Japan Geoscience Union Meeting 2015

Presentation information

Poster

Symbol H (Human Geosciences) » H-GM Geomorphology

[H-GM22] Geomorphology

Tue. May 26, 2015 6:15 PM - 7:30 PM Convention Hall (2F)

Convener:*Hiroshi Shimazu(Department of Geography, Faculty of Geo-Environmental Science, Rissho University), Chiaki T. Oguchi(Institute for Environmental Science and Technology, Graduate School of Science and Engineering, Saitama University), Masayuki Seto(Fukushima Future Center for Regional Revitalization, Fukushima University)

6:15 PM - 7:30 PM

[HGM22-P06] 3D DEM generation from digital aerial photographs considering the influence of vegetation

*Ryo ENDO1, Toshihiko SUGAI1 (1.The University of Tokyo)

Keywords:digital aerial photograph, DEM, ortho image, vegetation, NDVI

High-resolution topographic data has been generated in Japan according to development of surveying technique.

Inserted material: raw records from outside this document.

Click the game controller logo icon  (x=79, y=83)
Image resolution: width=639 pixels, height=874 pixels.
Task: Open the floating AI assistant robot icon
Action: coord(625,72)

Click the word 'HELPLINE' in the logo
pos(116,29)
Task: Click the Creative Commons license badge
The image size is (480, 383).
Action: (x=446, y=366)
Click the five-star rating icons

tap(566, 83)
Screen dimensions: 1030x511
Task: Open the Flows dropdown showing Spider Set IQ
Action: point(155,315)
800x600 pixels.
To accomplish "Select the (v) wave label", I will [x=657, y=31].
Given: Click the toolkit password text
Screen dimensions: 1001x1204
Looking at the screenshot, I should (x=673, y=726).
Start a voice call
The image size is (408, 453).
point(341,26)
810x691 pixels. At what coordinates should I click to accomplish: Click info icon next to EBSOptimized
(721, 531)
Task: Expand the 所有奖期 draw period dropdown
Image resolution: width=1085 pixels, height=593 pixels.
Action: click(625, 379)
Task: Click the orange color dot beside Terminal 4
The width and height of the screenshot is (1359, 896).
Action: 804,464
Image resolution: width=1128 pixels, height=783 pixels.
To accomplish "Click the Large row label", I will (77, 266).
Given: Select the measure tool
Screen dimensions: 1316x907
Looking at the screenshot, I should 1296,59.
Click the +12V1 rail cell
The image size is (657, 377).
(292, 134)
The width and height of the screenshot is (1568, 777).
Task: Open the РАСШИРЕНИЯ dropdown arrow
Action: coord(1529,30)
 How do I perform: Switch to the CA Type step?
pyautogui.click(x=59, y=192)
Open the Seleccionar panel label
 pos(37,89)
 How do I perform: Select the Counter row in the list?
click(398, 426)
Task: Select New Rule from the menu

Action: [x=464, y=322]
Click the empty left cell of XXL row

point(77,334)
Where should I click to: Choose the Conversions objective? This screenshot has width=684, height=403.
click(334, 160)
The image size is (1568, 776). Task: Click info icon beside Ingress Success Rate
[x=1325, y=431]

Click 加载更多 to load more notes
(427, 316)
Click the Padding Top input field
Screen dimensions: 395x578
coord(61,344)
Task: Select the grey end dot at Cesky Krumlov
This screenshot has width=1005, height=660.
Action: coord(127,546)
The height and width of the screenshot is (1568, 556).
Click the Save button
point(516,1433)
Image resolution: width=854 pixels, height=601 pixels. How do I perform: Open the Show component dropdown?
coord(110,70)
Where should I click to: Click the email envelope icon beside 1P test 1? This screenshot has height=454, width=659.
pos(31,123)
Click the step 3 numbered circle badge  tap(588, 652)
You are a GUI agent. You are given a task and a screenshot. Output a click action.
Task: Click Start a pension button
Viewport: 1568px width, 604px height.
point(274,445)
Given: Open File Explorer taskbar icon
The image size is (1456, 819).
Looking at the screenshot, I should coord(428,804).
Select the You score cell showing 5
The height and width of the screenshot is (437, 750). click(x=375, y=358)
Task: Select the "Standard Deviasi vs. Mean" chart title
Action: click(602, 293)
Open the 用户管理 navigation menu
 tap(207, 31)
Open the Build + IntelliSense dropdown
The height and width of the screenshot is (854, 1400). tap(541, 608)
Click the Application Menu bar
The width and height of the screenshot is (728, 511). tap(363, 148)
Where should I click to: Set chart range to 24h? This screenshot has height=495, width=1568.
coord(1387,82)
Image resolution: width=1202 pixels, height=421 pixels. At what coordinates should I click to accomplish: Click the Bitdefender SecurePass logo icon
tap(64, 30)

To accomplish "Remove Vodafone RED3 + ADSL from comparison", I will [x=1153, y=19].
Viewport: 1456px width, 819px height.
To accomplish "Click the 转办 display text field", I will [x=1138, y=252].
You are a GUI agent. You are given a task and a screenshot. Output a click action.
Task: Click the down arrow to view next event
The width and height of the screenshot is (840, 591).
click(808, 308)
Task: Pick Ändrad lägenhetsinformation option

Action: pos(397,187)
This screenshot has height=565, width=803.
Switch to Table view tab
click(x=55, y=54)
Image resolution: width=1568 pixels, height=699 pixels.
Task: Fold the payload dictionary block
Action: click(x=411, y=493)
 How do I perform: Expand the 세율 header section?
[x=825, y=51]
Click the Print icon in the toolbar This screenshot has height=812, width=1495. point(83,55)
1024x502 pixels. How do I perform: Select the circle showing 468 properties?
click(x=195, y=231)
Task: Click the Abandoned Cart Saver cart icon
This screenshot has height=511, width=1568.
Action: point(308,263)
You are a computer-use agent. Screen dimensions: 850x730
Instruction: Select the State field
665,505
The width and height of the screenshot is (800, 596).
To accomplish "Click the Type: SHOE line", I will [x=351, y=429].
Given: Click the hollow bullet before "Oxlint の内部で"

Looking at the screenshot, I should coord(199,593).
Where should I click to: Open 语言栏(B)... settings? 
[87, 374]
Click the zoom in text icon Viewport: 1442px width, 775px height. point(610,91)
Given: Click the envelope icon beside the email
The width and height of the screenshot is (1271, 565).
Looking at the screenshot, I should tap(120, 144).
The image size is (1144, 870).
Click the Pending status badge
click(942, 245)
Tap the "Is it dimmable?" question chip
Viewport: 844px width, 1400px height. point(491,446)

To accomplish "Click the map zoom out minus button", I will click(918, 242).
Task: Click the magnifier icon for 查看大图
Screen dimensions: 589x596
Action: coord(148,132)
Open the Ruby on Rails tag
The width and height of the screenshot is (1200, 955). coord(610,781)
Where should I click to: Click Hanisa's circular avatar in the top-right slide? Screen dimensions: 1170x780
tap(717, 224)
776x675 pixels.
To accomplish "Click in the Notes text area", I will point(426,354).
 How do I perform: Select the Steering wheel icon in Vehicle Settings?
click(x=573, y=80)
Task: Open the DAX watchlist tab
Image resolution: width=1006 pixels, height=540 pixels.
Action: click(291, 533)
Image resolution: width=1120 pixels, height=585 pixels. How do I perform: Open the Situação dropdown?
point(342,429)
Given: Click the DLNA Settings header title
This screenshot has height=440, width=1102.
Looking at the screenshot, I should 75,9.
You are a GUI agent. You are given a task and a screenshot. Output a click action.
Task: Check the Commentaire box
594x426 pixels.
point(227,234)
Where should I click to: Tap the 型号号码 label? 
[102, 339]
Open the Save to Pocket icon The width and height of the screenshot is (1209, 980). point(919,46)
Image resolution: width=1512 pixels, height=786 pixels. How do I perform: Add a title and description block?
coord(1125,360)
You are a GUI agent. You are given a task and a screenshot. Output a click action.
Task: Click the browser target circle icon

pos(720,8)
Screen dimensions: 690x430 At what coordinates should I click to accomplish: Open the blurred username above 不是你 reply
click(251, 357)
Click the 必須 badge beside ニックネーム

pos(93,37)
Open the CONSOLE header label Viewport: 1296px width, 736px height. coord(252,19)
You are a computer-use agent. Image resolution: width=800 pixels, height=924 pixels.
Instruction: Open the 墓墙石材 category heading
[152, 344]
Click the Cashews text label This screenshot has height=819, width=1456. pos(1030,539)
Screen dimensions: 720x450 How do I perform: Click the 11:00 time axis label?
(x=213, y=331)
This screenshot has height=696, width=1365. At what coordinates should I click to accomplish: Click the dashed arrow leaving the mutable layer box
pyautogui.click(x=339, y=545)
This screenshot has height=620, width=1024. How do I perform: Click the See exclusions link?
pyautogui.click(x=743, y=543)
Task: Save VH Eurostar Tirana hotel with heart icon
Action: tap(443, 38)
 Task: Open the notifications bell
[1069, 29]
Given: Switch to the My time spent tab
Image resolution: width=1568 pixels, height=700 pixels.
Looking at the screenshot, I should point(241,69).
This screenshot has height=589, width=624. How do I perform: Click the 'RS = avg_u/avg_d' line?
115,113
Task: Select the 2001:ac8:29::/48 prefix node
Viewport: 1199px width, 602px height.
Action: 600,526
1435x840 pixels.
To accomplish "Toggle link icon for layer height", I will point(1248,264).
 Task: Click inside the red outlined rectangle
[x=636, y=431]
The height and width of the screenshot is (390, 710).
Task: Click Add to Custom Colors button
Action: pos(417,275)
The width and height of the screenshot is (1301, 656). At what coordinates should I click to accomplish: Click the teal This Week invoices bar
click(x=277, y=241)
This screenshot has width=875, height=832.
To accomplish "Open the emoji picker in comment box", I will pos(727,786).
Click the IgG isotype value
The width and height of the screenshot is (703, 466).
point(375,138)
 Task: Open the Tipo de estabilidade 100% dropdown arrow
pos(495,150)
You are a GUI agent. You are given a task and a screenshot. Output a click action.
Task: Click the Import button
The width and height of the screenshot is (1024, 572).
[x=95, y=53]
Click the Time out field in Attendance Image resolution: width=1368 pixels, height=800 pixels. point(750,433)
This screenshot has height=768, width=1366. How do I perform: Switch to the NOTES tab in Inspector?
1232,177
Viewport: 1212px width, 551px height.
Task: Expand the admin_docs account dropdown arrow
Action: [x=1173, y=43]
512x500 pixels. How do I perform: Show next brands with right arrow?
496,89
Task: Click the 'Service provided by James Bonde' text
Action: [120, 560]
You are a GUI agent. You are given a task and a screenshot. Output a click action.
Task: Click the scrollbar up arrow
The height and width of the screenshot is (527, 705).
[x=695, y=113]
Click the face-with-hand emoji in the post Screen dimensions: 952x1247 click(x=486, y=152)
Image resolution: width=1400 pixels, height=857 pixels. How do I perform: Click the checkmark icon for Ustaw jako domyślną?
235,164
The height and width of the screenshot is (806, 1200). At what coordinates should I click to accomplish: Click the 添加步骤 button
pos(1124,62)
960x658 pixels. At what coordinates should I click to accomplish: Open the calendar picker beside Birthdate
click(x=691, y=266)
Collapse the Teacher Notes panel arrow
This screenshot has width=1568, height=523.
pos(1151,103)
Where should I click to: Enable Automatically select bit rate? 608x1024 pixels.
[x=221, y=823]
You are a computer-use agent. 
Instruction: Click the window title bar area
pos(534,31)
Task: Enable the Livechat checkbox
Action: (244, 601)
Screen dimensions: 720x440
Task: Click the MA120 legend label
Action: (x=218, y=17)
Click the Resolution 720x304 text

In particular, DEM (Digital Elevation Model) made from LiDAR data is used in various fields. However, topographic data of mountain area is lower in accuracy than that of plain since LiDAR survey is not conducted well in mountain area. Therefore, there are few maps which micro-topography such as scarp or crack is correctly represented on (ex. Yagi et al., 2003; Sato et al., 2004).
Recently, combined technique of Sfm (Structure from motion) and MVS (Multi-View Stereo) has applied to generation of DEM from digital aerial photographs (ex. Uchiyama et al., 2014). Using this technique, we try to generate 3D DEM from GSI digital aerial photographs. One of the most important problems is to remove vegetation from 3D model. In order to minimize the error of removing, we select Kiso Mountain Range as a test field.
The method of this study includes extraction of vegetation area, mask of vegetation area of aerial photographs and, generation of DEM using Sfm-MVS software. NDVI (Normalized Difference Vegetation Index) is an index which is often used to extract vegetation from satellite image. In order to extract vegetation not from satellite image but from digital aerial photographs, an index 2G_RBi (Richardson et al., 2007) is introduced. Correlation between NDVI and 2G_RBi are calculated from Landsat satellite image and threshold between vegetation and the others is decided. After masking vegetation area in aerial photographs, ortho photo and 3D DEM are generated using Agisoft PhotoScan.
In this presentation, we will discuss the DEM and its precision.